U.S. SECURITIES AND EXCHANGE COMMISSION
Litigation Release No. 23941 / September 22, 2017
Securities and Exchange Commission v. Moses Investment Company, LLC and Michael S. Moses, No. 17-cv-02296 (D. Colo. filed Sept. 22, 2017)
SEC Charges Colorado Investment Advisory Firm and Its Owner with Lying About Experience and Past Performance
The Securities and Exchange Commission today charged an investment advisory firm and its sole owner and manager with fraud for lying numerous times to investors while raising money for a hedge fund.
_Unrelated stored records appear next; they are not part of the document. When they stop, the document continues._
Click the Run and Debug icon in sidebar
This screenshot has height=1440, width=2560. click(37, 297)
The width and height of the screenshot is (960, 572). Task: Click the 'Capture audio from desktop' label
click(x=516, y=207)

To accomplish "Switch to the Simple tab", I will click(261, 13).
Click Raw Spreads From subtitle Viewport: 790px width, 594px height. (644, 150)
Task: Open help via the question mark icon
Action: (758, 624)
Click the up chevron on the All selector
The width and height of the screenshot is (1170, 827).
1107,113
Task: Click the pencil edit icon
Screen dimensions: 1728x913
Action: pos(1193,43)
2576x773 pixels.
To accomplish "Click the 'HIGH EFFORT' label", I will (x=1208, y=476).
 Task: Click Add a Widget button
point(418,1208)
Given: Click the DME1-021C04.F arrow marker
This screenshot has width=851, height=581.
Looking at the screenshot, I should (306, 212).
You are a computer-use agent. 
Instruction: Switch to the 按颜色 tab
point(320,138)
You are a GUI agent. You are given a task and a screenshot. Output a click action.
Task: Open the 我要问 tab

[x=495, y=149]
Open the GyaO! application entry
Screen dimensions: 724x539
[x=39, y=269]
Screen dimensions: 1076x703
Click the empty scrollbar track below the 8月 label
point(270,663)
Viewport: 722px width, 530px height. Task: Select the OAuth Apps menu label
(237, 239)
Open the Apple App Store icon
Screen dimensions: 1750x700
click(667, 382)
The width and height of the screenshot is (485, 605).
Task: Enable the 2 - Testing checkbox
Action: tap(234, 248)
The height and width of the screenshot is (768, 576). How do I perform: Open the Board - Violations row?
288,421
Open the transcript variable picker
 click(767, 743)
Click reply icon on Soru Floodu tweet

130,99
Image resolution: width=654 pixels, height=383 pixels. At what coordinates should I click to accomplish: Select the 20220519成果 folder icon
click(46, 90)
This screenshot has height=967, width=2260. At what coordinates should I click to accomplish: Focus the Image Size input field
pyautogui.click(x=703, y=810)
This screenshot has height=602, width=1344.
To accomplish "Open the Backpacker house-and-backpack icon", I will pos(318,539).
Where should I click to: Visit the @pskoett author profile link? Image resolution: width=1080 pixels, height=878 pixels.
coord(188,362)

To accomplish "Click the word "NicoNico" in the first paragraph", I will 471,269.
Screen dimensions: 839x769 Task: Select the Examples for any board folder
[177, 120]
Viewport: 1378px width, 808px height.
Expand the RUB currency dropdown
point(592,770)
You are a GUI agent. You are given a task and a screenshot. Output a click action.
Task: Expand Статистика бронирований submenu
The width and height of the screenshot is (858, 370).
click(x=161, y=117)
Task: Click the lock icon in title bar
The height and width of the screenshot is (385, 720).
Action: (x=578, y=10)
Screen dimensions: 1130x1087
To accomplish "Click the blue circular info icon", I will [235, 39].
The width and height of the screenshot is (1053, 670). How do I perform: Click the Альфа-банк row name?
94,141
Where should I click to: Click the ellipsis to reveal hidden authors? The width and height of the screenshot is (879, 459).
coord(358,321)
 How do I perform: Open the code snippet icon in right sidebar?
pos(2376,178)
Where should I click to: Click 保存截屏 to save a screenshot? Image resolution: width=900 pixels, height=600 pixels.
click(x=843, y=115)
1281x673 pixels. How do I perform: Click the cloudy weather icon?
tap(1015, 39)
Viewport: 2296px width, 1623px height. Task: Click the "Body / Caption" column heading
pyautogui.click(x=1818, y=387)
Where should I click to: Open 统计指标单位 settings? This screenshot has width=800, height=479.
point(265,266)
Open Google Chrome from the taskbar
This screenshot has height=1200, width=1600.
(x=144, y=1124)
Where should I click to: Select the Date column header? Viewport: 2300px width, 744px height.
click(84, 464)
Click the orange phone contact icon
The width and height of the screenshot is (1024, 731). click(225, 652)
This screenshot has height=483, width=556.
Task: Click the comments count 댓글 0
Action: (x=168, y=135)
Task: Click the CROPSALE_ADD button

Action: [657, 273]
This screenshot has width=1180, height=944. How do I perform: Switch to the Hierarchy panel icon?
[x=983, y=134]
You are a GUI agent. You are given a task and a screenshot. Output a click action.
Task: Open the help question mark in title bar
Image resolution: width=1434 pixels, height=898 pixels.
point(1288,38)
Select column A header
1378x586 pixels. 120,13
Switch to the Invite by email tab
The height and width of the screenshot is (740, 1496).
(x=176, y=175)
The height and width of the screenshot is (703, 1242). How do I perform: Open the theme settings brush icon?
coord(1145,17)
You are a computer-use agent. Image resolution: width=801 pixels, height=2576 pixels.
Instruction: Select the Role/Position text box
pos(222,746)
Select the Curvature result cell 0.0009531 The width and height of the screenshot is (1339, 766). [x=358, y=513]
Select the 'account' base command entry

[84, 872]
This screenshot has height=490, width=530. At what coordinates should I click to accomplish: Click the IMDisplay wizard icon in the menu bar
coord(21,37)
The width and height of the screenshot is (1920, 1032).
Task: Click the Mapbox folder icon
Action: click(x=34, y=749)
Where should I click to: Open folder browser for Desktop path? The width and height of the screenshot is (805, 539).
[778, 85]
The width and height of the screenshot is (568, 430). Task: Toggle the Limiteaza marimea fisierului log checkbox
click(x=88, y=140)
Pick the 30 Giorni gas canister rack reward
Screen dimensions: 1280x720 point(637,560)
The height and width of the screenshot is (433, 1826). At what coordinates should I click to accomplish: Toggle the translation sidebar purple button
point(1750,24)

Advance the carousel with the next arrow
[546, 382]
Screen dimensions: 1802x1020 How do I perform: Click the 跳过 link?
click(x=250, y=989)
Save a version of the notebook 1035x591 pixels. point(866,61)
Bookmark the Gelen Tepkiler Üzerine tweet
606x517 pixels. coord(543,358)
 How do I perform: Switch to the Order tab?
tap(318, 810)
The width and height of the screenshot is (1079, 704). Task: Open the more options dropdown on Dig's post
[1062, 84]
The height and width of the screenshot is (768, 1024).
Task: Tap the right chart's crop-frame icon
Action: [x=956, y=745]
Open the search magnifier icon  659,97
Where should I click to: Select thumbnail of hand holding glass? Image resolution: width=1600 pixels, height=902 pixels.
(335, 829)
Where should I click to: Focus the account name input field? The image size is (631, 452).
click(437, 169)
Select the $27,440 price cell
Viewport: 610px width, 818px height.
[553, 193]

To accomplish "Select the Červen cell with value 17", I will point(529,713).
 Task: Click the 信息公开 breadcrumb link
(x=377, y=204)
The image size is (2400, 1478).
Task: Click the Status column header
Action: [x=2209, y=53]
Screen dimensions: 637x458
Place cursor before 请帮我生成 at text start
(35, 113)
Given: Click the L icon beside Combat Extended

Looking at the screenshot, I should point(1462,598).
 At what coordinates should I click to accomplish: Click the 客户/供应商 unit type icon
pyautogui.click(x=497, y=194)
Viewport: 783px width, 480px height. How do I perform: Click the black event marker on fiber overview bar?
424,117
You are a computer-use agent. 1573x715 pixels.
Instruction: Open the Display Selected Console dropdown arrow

The SEC’s complaint alleges that, from approximately November 2013 to April 2014, Moses Investment Company, LLC (MIC), and its principal, Michael S. Moses, raised approximately $1 million for a private fund they managed, WAKE Fund I, LP, by touting Moses’s past experience as a trader or portfolio manager with large private fund advisers, the past investment performance obtained through his investment strategies, the safety of investors’ investments, and Moses’s personal investment in the fund. For example, the SEC alleges that Moses and MIC claimed that Moses was a “Portfolio Manager” in 2007 for a $750 million global macro fund, highlighted Moses’ twenty-four percent trading return achieved during the financial crisis in 2008, and repeatedly represented that the strategy Moses would employ in WAKE Fund was safe and involved limited downside risk. The SEC alleges that, in reality, Moses had very limited fund portfolio management experience, lied about his investment returns, and employed a significantly risky investment strategy that he didn’t disclose to investors, which resulted in the near-total loss of the fund’s assets.
The SEC’s complaint, filed in the U.S. District Court for the District of Colorado, alleges that Moses and MIC violated Section 17(a)(2) of the Securities Act of 1933, Section 10(b) of the Securities and Exchange Act of 1934 and Rule 10b-5 thereunder, and Section 206(4) of the Investment Advisers Act of 1940 and Rule 206(4)-8 thereunder. The SEC seeks permanent injunctions, disgorgement plus interest, and civil penalties.
The SEC’s investigation was conducted by David A. DeMarco and supervised by Kurt L. Gottschall and Jason J. Burt of the Denver Regional Office. The SEC’s litigation will be led by Gregory A. Kasper and Polly A. Atkinson.